So, I took our Denon 2910 DVD player in for service last Sunday because it had stopped playing some – but not all – CDs, and I honestly expected to get it back with a note of “could not reproduce problem.”

This worry was intensified somewhat when the retailer called back five days later saying that I could come and pick up my player.  I mean, it was cool that they’d shipped it off to Denon and gotten it back already, don’t get me wrong, but it seemed like that wasn’t really enough time to test it and fix it.

I took along a power cord and a couple of CDs that had exhibited problems.  I’m not an idiot.

Happily, when I plugged the player in at the store and put CDs into it, it recognized them without difficulty, so I took it home to confront my next worry.

See, the whole reason we went with this model of Denon was that it could be made region-free by pushing a few buttons, no modification needed.

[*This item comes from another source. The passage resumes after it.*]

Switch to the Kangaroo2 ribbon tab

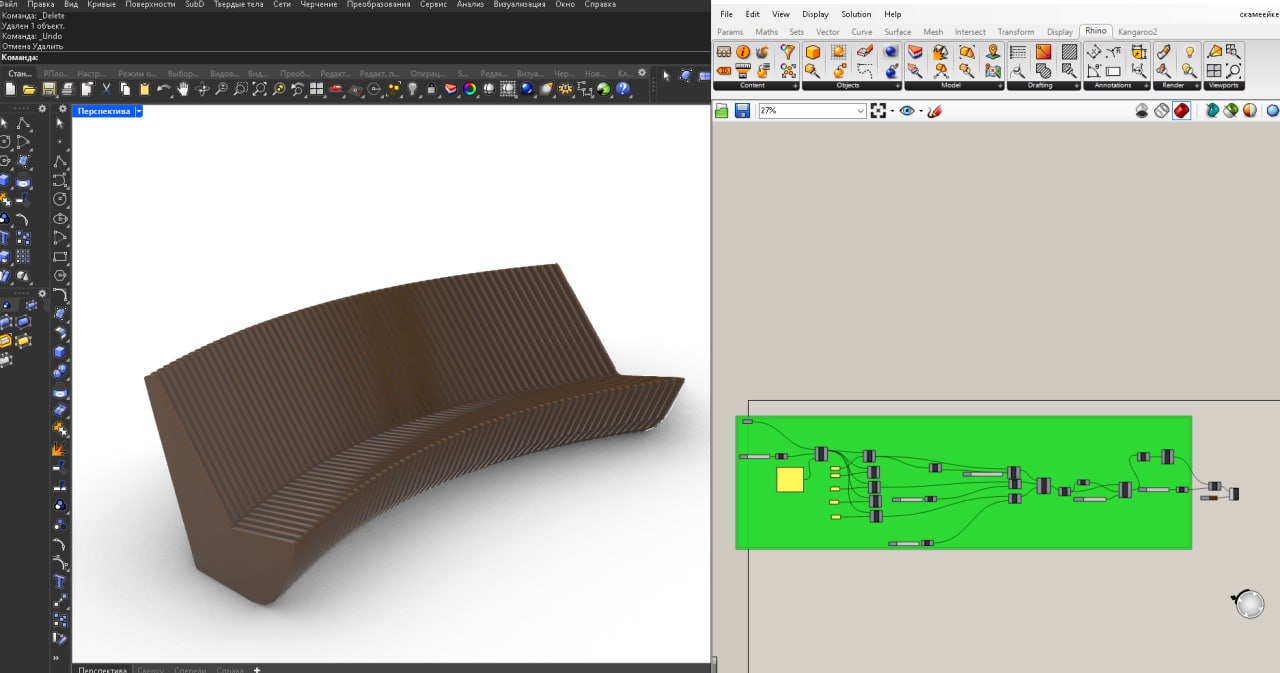pos(1137,32)
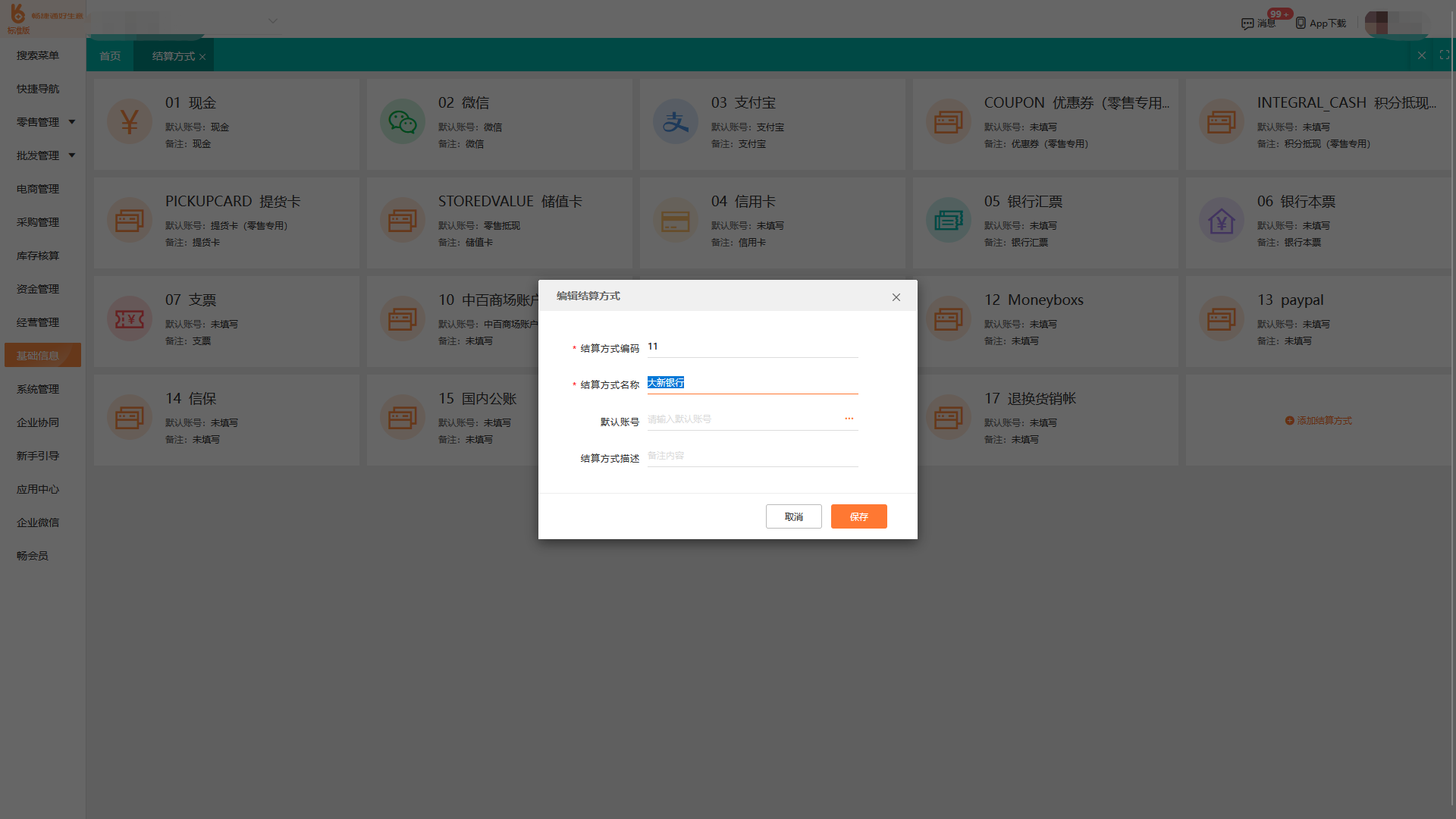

When I took it in, I was really hoping that, in addition to actually being able to see the problem, that they wouldn’t exercise their right to say “well, it’s broken, here’s this year’s model DVD player instead.”

They didn’t do that, which was nice.  They found that the problem was that the optical drive was, well, worn out, replaced the drive, which sorted out the problem neatly, and I should have been worry-free from that point on, only:

The work order also said “UPGRADED FIRMWARE”, and this made me somewhat nervous, because that’s the sort of things companies do to get rid of little things like back-door-region-code-mods.

We got it home, I plugged it in, and all the settings were back to the default states, as if it were new from box.  This was a pretty good indication that they had done the firmware upgrade they mentioned.

I put in a region 1 disc, which played just fine.

Then I put in our region 2 Nausicaa DVD, and THAT played just fine.

So life is good.  I’m not sure how they upgraded the firmware without knocking it back to a region 1 player, but I’m not going to bitch.